• Reading text:

[algogeeks] Re: TSP JAVA code Needed

[Dhyanesh]

Hi

Backtracking is the  n! solution. It does not require too much space.  However it is much slower than the O ( 2^n . n ) solution. This difference is easily evident even if you try to solve for say n = 15.

15 !  = 1307674368000 operations
15 . 2^15 = 491520 operations

I still believe that the dynamic programming solution  is the best even though it requires a lot of space. For large 'n' the space would surely increase exponentially , but then for those larger numbers it would be much much time consuming to get the n! solution.

Here is a problem which I had solved : http://online-judge.uva.es/p/v109/10944.html

#include <cstdio>
#include <algorithm>
#include <cstdlib>
#include <cmath>
#include <cassert>

using namespace std;

int dist[20][20];
char arr[50][50];
int ord[20],no;

int memo[20][1<<17];

int go(int c,int st)
{
        int &ret=memo[c][st];
        if (ret>=0)
                return ret;

        if (st==1)
                return ret=dist[c][0];

        ret=1<<30;
        for(int i=1;i<=no;i++)
                if ((st&(1<<i)))
                        ret <?= dist[c][i]+go(i,st&~(1<<i));

        return ret;
}

int main(void)
{
        int x,y,i,j;
        while (scanf("%d %d\n",&x,&y)==2){
                memset(dist,0x7f,sizeof(dist));

                int c=1;
                for(i=0;i<x;i++){
                        fgets(arr[i],sizeof(arr[i]),stdin);
                        for(j=0;j<y;j++)
                                if (arr[i][j]=='#')
                                        arr[i][j]=c++;
                                else if (arr[i][j]=='L')

• Extracted information:
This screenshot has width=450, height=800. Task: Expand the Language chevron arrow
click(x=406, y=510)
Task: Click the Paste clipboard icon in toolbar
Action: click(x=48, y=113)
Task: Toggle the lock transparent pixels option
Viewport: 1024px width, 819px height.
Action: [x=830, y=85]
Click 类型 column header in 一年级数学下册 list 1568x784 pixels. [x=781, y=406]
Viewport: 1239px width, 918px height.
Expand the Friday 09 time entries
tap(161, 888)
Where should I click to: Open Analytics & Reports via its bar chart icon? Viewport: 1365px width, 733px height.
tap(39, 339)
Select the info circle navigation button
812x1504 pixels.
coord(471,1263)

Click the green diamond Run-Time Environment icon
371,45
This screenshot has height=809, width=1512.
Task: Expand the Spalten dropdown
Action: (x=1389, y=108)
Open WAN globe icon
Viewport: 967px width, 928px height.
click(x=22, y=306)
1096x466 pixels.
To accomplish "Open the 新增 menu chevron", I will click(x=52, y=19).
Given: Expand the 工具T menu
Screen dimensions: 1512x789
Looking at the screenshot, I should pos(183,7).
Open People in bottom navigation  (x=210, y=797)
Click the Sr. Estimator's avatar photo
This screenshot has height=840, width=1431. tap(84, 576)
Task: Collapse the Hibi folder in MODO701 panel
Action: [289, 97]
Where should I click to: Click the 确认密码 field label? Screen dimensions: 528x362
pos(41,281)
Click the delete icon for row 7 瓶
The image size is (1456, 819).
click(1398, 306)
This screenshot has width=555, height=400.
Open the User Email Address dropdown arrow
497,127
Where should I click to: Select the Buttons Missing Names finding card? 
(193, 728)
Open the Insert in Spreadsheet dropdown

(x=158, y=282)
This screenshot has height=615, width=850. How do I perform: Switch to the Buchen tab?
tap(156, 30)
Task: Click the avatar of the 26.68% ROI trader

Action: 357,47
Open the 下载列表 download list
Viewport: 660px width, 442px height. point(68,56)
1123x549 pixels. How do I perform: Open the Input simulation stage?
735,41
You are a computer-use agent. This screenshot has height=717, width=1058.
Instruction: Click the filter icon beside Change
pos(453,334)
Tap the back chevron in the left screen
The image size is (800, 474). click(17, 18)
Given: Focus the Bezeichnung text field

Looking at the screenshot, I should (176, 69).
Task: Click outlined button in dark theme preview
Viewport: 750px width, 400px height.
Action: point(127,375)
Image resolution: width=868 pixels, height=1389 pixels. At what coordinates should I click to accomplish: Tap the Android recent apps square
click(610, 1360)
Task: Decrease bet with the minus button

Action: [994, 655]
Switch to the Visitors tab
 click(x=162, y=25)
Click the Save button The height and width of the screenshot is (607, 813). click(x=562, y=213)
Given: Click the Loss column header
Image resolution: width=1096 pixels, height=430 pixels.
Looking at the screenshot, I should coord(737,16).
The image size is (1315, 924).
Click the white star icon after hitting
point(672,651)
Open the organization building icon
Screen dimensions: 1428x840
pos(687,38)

• Written request 1:
In the TSP post, how many operations does the O ( 2^n . n ) solution take for n = 15?
• Written request 2:
Does each statement agree with the TSP post? Answer yes or no for each, quoting the words that decide it.
(a) Backtracking needs a great deal of space.
(b) The poster considers the dynamic programming solution the best one, even with its space cost.
(c) The speed difference between the two solutions only shows up for n above 100.
The lines are not needed for these tasks.

• Exercise answer 1:
491520 operations.

• Exercise answer 2:
(a) No: "It does not require too much space."
(b) Yes: "I still believe that the dynamic programming solution  is the best even though it requires a lot of space."
(c) No: "This difference is easily evident even if you try to solve for say n = 15."